Stored items from a collection:

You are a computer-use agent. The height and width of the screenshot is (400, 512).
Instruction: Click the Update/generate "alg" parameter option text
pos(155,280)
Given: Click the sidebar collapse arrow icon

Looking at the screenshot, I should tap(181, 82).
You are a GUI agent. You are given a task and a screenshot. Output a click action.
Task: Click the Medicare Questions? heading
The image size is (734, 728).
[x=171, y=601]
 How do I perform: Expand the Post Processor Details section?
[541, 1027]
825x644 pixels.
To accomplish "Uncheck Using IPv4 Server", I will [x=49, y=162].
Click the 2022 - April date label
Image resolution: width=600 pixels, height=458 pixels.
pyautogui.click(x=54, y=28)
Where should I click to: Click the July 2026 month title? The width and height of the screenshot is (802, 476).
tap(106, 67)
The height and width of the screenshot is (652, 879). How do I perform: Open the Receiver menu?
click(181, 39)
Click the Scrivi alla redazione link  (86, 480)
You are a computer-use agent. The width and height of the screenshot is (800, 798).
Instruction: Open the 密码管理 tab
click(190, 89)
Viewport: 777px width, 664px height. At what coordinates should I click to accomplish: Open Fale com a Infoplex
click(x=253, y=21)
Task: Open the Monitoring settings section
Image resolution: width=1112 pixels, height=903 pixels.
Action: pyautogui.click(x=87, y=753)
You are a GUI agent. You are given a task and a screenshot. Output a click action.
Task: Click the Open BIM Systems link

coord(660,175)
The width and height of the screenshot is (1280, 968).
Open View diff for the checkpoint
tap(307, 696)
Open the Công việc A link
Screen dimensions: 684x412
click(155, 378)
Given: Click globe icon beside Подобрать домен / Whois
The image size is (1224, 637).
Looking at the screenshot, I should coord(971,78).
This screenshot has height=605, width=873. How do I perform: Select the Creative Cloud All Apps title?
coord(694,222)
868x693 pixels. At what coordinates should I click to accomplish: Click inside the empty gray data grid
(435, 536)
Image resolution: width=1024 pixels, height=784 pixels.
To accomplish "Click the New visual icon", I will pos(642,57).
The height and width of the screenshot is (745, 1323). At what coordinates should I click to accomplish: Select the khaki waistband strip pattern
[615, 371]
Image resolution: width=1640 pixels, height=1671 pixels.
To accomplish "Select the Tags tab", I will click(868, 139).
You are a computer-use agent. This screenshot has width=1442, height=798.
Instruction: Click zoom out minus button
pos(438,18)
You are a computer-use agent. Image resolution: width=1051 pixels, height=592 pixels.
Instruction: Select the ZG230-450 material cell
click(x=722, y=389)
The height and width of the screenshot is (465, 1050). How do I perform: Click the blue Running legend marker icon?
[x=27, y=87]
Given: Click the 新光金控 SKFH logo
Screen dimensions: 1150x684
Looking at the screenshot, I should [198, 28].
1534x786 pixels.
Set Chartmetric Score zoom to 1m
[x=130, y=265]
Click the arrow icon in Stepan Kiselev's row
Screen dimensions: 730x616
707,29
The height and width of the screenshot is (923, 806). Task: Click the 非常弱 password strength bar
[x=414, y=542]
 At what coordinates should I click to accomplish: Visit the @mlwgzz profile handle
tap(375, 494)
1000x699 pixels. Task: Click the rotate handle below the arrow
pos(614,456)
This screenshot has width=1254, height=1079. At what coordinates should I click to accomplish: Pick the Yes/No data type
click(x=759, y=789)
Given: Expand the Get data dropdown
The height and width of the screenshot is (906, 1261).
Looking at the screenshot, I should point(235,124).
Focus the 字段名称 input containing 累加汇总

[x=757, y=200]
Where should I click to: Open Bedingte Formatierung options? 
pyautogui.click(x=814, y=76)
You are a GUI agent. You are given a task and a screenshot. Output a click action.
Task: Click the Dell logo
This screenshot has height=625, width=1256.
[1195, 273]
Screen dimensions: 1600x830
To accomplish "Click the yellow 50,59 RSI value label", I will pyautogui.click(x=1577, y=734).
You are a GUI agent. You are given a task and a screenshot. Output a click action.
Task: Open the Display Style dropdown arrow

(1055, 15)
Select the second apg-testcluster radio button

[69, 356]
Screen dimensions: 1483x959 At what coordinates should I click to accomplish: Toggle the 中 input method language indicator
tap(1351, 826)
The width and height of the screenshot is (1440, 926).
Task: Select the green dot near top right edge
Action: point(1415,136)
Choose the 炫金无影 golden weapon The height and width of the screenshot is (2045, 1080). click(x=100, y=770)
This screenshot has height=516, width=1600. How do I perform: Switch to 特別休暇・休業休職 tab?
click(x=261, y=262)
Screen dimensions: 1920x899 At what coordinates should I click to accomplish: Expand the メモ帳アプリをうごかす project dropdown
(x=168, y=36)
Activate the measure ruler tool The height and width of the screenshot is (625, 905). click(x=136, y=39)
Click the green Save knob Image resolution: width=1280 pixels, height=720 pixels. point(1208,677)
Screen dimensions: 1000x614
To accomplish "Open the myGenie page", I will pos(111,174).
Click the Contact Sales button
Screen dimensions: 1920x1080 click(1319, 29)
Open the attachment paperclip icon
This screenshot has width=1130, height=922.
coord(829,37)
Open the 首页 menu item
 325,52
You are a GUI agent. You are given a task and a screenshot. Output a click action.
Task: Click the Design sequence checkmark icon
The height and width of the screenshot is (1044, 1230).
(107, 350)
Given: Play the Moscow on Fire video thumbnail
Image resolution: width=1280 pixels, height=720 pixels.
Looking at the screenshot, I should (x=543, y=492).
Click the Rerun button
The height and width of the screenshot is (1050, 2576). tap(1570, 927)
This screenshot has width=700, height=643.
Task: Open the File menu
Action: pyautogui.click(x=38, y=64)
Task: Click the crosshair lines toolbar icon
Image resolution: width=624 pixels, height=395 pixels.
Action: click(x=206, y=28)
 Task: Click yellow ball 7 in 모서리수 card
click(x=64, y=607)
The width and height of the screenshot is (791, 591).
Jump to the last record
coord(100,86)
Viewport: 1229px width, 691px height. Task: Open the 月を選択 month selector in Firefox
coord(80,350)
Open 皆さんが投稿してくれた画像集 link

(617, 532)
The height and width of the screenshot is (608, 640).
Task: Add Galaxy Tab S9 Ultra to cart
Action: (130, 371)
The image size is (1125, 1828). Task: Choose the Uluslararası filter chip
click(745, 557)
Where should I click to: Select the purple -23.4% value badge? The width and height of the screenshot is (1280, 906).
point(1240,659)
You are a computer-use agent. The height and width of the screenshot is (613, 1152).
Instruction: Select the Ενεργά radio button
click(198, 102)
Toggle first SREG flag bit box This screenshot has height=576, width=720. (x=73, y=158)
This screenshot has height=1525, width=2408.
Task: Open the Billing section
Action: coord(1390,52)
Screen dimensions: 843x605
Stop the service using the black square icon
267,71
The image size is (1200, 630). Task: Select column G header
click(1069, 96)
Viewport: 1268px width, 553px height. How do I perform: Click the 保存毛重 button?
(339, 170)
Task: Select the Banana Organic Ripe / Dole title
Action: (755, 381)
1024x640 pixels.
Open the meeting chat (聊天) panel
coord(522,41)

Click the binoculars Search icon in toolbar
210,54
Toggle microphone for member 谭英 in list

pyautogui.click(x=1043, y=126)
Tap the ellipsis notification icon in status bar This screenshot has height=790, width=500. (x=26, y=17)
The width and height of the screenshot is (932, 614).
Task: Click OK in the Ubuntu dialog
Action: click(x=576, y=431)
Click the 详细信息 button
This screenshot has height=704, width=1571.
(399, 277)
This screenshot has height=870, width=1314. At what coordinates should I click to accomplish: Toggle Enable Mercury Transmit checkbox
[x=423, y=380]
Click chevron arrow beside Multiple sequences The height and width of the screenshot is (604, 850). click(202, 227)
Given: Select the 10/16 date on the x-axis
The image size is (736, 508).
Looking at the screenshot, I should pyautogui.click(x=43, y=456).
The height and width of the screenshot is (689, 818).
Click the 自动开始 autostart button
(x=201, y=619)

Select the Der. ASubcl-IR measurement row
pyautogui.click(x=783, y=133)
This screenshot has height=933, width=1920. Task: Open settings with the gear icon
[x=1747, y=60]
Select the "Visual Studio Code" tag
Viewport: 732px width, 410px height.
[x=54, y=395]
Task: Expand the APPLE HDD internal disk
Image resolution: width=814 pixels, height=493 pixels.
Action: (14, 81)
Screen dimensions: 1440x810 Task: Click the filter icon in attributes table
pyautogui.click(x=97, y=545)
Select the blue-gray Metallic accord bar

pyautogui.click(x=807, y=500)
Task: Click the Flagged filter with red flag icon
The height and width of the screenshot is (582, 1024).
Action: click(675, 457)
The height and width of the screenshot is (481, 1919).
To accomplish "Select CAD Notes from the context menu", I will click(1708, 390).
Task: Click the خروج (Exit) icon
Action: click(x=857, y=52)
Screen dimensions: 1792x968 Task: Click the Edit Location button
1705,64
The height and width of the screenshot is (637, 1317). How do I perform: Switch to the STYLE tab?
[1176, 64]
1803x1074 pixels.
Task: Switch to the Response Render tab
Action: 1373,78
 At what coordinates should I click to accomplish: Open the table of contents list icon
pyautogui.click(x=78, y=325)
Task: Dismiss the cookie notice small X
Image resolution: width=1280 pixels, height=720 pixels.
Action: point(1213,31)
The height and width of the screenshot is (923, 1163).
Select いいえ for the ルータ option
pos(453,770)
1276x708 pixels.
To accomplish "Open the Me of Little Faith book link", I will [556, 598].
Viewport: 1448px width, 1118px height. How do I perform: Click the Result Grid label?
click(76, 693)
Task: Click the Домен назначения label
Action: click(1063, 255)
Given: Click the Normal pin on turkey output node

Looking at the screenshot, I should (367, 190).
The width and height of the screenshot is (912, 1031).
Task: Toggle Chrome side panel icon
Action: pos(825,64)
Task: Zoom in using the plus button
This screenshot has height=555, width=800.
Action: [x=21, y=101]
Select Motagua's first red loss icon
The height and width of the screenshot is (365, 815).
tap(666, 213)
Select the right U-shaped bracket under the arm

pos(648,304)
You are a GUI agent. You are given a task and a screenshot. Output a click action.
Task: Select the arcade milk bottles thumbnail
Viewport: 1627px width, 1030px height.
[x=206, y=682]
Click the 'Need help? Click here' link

Task directions. Search the entries above for the string "logo", and report each line where it occurs.

Result for this task.
Given: Click the 新光金控 SKFH logo
Task: Click the Dell logo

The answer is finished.